§ **Study text**:

=== Begin Enclosure ===

26. Jun 2018 20:02 by rminnich@gmail.com mailto:rminnich@gmail.com:
For a case like this, where your choice is between two binary blobs (FSP or UEFI) I would argue that linuxboot is a better way to go. See > github.com/osresearch/heads http://github.com/osresearch/heads> or > linuxboot.org http://linuxboot.org> for more info. ron
Doesn't linuxbootalso require the FSP blob for memory and silicon initialization on any Intel board after Ivy Bridge?
Thanks
Chris
On Wed, Jun 27, 2018 at 4:37 AM chrisglowaki@tutanota.com wrote:
Doesn't linuxboot also require the FSP blob for memory and silicon initialization on any Intel board after Ivy Bridge?
No. On x86 we do assume UEFI, however. That's a safe assumption. From what I've seen, working with UEFI, as we do in LinuxBoot, is far easier than dealing with FSP, ironically. That's partly because we remove at last 75% of the UEFI image so we can replace it with Linux. Once you get rid of most of UEFI it's a lot more manageable.

=== End Enclosure ===

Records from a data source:
=== Begin Enclosure ===

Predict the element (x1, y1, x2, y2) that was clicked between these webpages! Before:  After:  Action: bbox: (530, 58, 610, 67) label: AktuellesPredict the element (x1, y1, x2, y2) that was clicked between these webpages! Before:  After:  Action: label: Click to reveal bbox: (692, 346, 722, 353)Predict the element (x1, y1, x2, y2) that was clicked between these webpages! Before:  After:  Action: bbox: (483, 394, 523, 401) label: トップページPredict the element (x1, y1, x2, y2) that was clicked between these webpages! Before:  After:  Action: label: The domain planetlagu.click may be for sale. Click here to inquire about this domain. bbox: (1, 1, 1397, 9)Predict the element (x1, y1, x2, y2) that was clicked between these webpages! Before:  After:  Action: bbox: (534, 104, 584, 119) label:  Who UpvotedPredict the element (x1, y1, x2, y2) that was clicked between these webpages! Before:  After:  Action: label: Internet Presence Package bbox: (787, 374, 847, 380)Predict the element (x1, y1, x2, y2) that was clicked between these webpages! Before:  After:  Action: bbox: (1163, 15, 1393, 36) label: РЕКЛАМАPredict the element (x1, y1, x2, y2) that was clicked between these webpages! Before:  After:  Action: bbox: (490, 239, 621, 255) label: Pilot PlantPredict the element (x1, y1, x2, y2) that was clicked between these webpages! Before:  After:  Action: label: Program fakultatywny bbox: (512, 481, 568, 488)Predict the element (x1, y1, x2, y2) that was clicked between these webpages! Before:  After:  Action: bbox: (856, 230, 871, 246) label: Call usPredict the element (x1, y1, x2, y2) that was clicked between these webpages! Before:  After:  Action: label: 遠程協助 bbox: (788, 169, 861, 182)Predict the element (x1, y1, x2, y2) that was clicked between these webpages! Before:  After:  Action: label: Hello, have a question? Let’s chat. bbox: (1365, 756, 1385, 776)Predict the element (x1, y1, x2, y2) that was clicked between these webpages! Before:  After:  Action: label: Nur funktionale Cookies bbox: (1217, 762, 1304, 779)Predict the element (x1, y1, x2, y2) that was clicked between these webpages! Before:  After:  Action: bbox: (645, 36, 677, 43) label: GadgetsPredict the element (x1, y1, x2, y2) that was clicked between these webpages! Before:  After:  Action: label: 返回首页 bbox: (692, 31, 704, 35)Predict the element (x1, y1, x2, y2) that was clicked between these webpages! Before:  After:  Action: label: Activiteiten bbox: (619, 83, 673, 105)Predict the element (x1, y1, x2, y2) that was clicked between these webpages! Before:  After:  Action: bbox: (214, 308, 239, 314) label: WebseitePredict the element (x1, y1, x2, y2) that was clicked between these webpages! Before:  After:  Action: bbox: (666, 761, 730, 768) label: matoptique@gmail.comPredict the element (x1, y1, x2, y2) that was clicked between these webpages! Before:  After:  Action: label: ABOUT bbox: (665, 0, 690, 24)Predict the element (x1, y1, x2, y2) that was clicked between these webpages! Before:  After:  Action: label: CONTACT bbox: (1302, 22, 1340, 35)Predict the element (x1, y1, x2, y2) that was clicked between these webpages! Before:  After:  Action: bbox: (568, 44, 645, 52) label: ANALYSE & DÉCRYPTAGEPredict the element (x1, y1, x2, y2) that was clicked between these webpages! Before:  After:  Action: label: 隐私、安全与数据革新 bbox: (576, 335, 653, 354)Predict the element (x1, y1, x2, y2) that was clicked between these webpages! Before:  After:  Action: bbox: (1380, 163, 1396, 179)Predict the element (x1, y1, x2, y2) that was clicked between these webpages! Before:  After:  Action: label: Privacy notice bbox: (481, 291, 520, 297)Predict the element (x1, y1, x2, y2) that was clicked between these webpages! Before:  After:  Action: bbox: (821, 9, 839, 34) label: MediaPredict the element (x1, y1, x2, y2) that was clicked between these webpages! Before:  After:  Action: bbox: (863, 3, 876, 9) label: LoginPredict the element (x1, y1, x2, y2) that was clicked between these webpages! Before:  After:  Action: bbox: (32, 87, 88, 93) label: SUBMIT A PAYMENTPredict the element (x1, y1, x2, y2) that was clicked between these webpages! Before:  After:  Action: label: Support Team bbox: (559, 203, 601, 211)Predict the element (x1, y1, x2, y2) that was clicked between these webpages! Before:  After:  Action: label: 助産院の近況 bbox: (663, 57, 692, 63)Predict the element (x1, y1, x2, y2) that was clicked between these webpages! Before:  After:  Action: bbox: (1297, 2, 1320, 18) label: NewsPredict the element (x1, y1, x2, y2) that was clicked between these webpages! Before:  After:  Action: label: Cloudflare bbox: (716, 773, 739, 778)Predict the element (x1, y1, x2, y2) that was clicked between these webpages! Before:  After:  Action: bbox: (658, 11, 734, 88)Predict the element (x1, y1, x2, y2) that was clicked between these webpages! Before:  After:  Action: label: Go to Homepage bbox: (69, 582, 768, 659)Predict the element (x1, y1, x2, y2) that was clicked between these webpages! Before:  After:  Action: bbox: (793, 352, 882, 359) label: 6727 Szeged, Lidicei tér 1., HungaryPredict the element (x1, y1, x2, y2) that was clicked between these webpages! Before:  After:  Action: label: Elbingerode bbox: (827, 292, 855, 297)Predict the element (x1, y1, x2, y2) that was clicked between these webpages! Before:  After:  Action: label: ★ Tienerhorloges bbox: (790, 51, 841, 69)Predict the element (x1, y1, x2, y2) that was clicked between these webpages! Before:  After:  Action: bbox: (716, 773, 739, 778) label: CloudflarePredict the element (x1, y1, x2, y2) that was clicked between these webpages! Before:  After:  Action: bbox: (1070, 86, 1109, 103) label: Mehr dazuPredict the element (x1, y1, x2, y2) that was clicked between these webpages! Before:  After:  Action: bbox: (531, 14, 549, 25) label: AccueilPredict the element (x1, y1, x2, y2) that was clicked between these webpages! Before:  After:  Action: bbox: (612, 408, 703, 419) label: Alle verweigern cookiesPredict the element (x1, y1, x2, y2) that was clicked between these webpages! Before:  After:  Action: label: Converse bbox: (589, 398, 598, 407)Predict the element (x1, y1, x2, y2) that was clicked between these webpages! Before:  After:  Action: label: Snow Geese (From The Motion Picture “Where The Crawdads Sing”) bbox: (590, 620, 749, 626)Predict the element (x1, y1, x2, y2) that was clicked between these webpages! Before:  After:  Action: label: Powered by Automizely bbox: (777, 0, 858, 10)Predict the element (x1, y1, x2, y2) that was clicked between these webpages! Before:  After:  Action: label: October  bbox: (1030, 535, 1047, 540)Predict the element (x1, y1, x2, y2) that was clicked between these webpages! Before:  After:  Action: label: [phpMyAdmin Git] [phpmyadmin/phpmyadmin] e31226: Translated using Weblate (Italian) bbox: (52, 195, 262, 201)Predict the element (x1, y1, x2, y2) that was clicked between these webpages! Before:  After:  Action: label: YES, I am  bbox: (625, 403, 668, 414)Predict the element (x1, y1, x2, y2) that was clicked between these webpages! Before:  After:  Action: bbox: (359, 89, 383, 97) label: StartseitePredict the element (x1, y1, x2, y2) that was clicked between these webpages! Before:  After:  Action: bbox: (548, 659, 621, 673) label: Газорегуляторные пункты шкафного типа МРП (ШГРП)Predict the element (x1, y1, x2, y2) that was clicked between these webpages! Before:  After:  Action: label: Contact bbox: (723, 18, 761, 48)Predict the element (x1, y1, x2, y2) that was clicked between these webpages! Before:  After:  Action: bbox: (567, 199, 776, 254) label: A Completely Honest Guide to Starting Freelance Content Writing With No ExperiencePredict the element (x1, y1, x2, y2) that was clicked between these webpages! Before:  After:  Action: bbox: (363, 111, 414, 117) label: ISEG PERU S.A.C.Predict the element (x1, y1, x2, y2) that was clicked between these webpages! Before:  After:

=== End Enclosure ===

§ **What to do**:
**1.** Answer these questions about the mailing list exchange on LinuxBoot and firmware:
(a) Between which two binary blobs does the first message say the choice lies?
(b) After which Intel generation does Chris ask whether LinuxBoot requires the FSP blob?
(c) On which architecture does the reply say LinuxBoot assumes UEFI?
**2.** List every distinct email address and web address that appears in the mailing list exchange on LinuxBoot and firmware.
**3.** Continue the mailing list exchange on LinuxBoot and firmware from its final reply.

§ **Exercise responses**:
**1.**
(a) FSP and UEFI
(b) Ivy Bridge
(c) x86

**2.**
rminnich@gmail.com
github.com/osresearch/heads
linuxboot.org
chrisglowaki@tutanota.com

**3.**
This is how easy it is: build a linux kernel with UEFI stub support, run the simple command to create an FFS from it, put it in the firmware volume using UEFI tool, done. The DXEcore will eventually find that Linux and run it.
We have done this in as little as one day with two new servers. Several companies are working on tools written in Go to build an automated pipeline. Obviously, we want to remove as much UEFI as possible, but even the manual procedure outlined above is good enough for many companies.
There are tens of thousands of servers being sold this month that use LinuxBoot. There were zero a year ago. Back in the 2000s, we were happy to find out that over a period of 5 years, 100,000 linuxbios-based server systems had been sold. That number will be equalled and exceeded in the next few months with linuxboot nodes.
We just had a meeting yesterday with a server company that had tried and failed a coreboot port; it was just more than they could handle, they got no vendor support (surprise!), and it was going to have FSP anyway, hence no power-on/reset control in the end. They're going to give linuxboot a try.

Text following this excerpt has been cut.